━━ RECORDS FOR THE TASK ━━
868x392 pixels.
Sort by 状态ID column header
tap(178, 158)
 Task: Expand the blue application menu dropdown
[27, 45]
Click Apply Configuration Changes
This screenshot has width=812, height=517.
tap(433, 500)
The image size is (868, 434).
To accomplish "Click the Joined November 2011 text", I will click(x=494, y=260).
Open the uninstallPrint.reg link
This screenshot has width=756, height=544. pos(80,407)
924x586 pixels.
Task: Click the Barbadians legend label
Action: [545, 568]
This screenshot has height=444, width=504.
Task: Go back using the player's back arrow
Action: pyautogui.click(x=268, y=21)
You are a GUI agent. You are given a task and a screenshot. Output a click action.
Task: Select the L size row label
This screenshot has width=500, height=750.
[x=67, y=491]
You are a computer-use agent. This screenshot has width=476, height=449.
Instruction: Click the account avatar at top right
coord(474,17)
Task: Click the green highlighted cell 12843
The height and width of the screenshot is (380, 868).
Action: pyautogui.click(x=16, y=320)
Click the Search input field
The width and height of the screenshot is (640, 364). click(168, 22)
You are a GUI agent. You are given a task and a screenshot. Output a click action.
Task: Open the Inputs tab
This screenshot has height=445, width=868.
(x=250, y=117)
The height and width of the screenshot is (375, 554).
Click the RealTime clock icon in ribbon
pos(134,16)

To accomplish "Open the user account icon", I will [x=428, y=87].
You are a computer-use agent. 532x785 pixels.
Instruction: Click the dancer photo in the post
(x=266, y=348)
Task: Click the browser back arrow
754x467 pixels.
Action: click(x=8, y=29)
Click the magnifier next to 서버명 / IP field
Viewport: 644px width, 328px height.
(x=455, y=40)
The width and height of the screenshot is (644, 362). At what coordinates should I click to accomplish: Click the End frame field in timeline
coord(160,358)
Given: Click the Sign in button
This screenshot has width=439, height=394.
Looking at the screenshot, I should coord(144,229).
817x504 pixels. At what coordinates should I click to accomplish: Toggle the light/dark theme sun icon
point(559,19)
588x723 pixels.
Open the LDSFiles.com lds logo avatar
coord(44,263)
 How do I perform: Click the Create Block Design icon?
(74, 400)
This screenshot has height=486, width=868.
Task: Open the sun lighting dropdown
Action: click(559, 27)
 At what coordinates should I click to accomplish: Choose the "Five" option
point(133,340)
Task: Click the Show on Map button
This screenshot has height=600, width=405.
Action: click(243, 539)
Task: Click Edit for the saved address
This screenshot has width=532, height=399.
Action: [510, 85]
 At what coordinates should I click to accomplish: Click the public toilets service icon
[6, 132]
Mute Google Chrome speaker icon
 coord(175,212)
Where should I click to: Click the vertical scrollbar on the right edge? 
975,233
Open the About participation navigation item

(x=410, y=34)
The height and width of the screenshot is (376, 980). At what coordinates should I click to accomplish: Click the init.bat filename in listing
━━━
:: EXERCISE OBJECTIVE ::
Write out all of the data above again, line by line, without changing a thing.

:: COMPLETE OUTPUT ::
868x392 pixels.
Sort by 状态ID column header
tap(178, 158)
 Task: Expand the blue application menu dropdown
[27, 45]
Click Apply Configuration Changes
This screenshot has width=812, height=517.
tap(433, 500)
The image size is (868, 434).
To accomplish "Click the Joined November 2011 text", I will click(x=494, y=260).
Open the uninstallPrint.reg link
This screenshot has width=756, height=544. pos(80,407)
924x586 pixels.
Task: Click the Barbadians legend label
Action: [545, 568]
This screenshot has height=444, width=504.
Task: Go back using the player's back arrow
Action: pyautogui.click(x=268, y=21)
You are a GUI agent. You are given a task and a screenshot. Output a click action.
Task: Select the L size row label
This screenshot has width=500, height=750.
[x=67, y=491]
You are a computer-use agent. This screenshot has width=476, height=449.
Instruction: Click the account avatar at top right
coord(474,17)
Task: Click the green highlighted cell 12843
The height and width of the screenshot is (380, 868).
Action: pyautogui.click(x=16, y=320)
Click the Search input field
The width and height of the screenshot is (640, 364). click(168, 22)
You are a GUI agent. You are given a task and a screenshot. Output a click action.
Task: Open the Inputs tab
This screenshot has height=445, width=868.
(x=250, y=117)
The height and width of the screenshot is (375, 554).
Click the RealTime clock icon in ribbon
pos(134,16)

To accomplish "Open the user account icon", I will [x=428, y=87].
You are a computer-use agent. 532x785 pixels.
Instruction: Click the dancer photo in the post
(x=266, y=348)
Task: Click the browser back arrow
754x467 pixels.
Action: click(x=8, y=29)
Click the magnifier next to 서버명 / IP field
Viewport: 644px width, 328px height.
(x=455, y=40)
The width and height of the screenshot is (644, 362). At what coordinates should I click to accomplish: Click the End frame field in timeline
coord(160,358)
Given: Click the Sign in button
This screenshot has width=439, height=394.
Looking at the screenshot, I should coord(144,229).
817x504 pixels. At what coordinates should I click to accomplish: Toggle the light/dark theme sun icon
point(559,19)
588x723 pixels.
Open the LDSFiles.com lds logo avatar
coord(44,263)
 How do I perform: Click the Create Block Design icon?
(74, 400)
This screenshot has height=486, width=868.
Task: Open the sun lighting dropdown
Action: click(559, 27)
 At what coordinates should I click to accomplish: Choose the "Five" option
point(133,340)
Task: Click the Show on Map button
This screenshot has height=600, width=405.
Action: click(243, 539)
Task: Click Edit for the saved address
This screenshot has width=532, height=399.
Action: [510, 85]
 At what coordinates should I click to accomplish: Click the public toilets service icon
[6, 132]
Mute Google Chrome speaker icon
 coord(175,212)
Where should I click to: Click the vertical scrollbar on the right edge? 
975,233
Open the About participation navigation item

(x=410, y=34)
The height and width of the screenshot is (376, 980). At what coordinates should I click to accomplish: Click the init.bat filename in listing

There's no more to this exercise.